Dearest David, Menashe, Josh, Sam, Marc, Jason, Darren, Jack, Yossi, Saul, and Uri – you now stand on the threshold of receiving smikha, as the S. Daniel Abrahams Class of 2005. But in a way, you are also very much the class of September 11, 2001, the tragic events of that day occurring only days after you began your tenure at Yeshivat Chovevei Torah. Having lived through those events, you have become poignantly aware of the depths of human suffering, the realities of the human condition, and the shattered world in which we live, a world that cries out for tikkun, for repair. It is this world that you now enter as rabbis and as religious leaders. What have you learned in your four years at YCT that prepares you for this task?
Through rigorous study and training, you have mastered the intricacies of halakhic texts and the details of the laws, and you have become adept in the art of halakhic decision making, learning how to analyze correctly halakhic queries and to weigh and apply the appropriate rulings. It is in recognition of such mastery that we will soon confer upon you the right to render halakhic decisions, יורה יורה באסור והיתר.
But you have also learned that your role goes beyond that of being an expert legalist, that to be a true מורה הוראה is to know not just law, but to know and to care about people. For halakha in its true beauty resides not only in the beit midrash, sharing company with abstract concepts and weighty tomes, but also and truly in the homes, the lives, and the flesh and blood of the Jewish people. In your pastoral counseling training you have learned how, as pastoral counselors, to give succor to those who suffer, להחיות רוח שפלים ולהחיות לב נדכאים. In your halakhic training, you have learned that your mandate as future poskim, now – as always – is to weigh the fullness of the human reality facing you and to apply the law that is correct for that person in his or her circumstances, לשואל ולשאלה כפי דרישות התורה וחכמינו זכרונם לברכה.
You also understand that beyond halakha, people need wisdom, they need understanding, and perhaps most of all, then need an aggadata – a narrative, a myth, a theology, a way of understanding not what הלכה we follow, what path we are to walk down, but where that path leads, and why we are walking down that path in the first place. In a world that seems to have lost its moorings, in a world in which people are urgently looking for God, for connection, for meaning, you must bring an agadata to your halakha. You go out not only as מורי הוראה, but also as מלמדים and מרביצי תורה, rabbis who will teach and spread Torah, rabbis who will educate and inspire, rabbis who will show people the beauty and light of Torah and the profundity of its teachings. Rabbis who will bring meaning to people’s lives.

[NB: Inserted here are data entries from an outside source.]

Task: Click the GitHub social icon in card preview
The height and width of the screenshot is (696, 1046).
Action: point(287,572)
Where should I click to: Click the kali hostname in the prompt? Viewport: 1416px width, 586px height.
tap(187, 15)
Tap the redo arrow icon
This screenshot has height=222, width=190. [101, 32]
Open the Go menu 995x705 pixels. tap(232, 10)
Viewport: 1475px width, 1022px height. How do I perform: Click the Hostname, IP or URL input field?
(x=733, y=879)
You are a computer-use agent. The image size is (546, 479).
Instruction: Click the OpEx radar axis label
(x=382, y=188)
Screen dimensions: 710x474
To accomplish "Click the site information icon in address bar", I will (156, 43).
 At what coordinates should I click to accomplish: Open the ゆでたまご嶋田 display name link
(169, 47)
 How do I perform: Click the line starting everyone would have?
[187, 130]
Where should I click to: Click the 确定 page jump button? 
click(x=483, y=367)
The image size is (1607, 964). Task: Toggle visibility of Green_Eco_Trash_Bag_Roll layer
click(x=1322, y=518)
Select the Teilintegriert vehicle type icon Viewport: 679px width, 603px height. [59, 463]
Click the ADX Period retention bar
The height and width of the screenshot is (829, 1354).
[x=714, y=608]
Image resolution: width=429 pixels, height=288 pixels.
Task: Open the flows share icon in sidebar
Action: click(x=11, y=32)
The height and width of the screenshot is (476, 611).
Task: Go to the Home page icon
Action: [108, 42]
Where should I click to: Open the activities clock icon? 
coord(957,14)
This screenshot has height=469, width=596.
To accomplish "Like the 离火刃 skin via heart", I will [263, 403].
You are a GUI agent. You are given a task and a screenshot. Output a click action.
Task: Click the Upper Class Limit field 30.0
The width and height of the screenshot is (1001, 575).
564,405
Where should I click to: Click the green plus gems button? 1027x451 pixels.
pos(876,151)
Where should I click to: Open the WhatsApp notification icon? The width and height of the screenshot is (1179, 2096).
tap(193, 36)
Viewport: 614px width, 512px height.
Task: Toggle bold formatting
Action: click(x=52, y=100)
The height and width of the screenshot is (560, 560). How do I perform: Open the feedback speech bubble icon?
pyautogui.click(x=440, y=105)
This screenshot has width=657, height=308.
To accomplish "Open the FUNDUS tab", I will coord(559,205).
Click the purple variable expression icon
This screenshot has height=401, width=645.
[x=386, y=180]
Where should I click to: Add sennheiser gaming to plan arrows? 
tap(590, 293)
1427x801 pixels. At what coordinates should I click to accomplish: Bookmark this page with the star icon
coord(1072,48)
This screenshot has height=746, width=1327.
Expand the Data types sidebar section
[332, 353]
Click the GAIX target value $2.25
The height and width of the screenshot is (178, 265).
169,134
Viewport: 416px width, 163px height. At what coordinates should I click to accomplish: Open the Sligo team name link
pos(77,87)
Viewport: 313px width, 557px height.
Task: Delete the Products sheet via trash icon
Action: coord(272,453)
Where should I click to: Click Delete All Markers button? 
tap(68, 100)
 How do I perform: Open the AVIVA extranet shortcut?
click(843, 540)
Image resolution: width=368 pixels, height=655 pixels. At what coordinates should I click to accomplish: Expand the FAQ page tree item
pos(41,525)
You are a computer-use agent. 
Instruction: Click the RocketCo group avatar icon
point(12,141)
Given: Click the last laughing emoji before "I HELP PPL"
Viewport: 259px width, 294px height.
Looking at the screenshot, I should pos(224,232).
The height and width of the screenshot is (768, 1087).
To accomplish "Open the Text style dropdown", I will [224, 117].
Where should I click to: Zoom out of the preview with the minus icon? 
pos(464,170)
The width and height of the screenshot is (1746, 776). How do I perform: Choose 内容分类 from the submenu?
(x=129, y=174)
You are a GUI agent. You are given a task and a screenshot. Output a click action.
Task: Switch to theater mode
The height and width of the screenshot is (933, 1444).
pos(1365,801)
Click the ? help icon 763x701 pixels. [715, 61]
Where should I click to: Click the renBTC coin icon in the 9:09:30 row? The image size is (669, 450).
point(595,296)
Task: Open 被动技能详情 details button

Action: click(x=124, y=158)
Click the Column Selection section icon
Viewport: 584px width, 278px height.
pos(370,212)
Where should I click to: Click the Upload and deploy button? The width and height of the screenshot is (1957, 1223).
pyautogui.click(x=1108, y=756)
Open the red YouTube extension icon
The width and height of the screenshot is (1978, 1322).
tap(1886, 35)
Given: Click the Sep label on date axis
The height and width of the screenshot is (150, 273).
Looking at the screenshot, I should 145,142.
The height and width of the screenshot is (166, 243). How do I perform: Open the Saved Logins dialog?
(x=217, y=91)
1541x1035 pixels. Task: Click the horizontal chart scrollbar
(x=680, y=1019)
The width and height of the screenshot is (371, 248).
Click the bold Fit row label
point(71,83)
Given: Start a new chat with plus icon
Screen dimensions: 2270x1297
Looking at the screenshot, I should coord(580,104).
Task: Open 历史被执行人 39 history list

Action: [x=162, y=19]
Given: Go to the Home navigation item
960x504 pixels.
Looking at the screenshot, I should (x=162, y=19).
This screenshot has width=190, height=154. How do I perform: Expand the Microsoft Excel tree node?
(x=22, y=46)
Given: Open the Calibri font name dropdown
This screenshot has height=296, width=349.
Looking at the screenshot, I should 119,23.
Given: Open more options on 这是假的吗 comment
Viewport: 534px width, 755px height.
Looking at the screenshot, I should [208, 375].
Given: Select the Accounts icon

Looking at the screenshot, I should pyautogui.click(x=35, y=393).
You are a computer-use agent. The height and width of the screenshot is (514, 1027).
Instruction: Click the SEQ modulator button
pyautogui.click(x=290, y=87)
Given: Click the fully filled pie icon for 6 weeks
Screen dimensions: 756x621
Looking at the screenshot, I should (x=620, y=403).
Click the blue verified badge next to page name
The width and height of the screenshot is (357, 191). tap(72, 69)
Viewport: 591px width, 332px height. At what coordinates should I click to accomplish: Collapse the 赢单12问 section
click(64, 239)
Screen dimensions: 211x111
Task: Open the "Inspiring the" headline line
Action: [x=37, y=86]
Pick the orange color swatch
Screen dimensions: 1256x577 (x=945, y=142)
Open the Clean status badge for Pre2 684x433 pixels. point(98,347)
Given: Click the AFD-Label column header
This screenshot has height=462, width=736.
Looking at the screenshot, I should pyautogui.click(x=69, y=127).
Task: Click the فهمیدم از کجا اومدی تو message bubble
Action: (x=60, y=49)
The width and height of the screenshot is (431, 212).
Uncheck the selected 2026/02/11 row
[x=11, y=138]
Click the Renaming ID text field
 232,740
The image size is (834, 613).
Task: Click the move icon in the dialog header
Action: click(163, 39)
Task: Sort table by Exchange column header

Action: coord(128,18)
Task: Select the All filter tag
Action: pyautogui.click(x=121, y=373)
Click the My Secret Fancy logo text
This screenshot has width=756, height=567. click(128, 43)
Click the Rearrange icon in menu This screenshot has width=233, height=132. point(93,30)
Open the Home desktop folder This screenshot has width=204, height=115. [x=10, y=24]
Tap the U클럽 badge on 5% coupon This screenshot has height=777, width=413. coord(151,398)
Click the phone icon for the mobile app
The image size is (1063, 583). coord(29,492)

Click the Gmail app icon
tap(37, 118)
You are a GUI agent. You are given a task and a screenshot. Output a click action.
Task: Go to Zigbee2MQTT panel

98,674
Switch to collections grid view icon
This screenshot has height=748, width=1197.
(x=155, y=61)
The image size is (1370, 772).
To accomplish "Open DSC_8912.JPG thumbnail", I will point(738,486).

And there is also another halakha, the halakha of character. For you have also learned –or in many cases have always known – that there are other הליכות, other walks, that the Torah requires of us. You have learned that there is a הליכה of והלכת בדרכיו, a going in God’s ways, a demand to act ethically, honorably and compassionately, even in the absence of legal requirements. And you have learned that there is a הליכה of והצנע לכת עם אלוקיך of refining our character traits and comporting ourselves in a way befitting religious individuals.
Each one of you is a man of sterling character, a rabbi who will show by his own example what it truly means to walk in the way of God. As such, you will be more than just a teacher and a posek, you will become an embodiment of the Torah. You will become a role model who, through your character and actions will be מאהב את שמו של הקב"ה על הבריות, a person who causes God to be loved by all those whom you encounter.
You now have before you a daunting dual task. Upon receiving smikha, you become representatives of the mesorah, charged to faithfully represent, transmit, and apply our Torah and all of our hallowed traditions. But your mandate does not end there. For as future leaders of Jewish communities, as רבנים ומנהיגים בישראל, you must take those treasured teachings of the past and fearlessly face up to the challenges of the present and of the future, leading communities which are in such need of responsible religious leadership, leading such communities to repair a world in such desperate need of tikkun.
“Never doubt,” said Margaret Mead, “Never doubt that a small group of committed individuals can change the world. In fact, it is the only thing that ever has.” You gentlemen, soon to be rabbis, with your training, your character, your natural talents and your commitment, are in a position to be just such a group of individuals. יהי ה’ עמכם, may God be with you to realize all of your goals and dreams.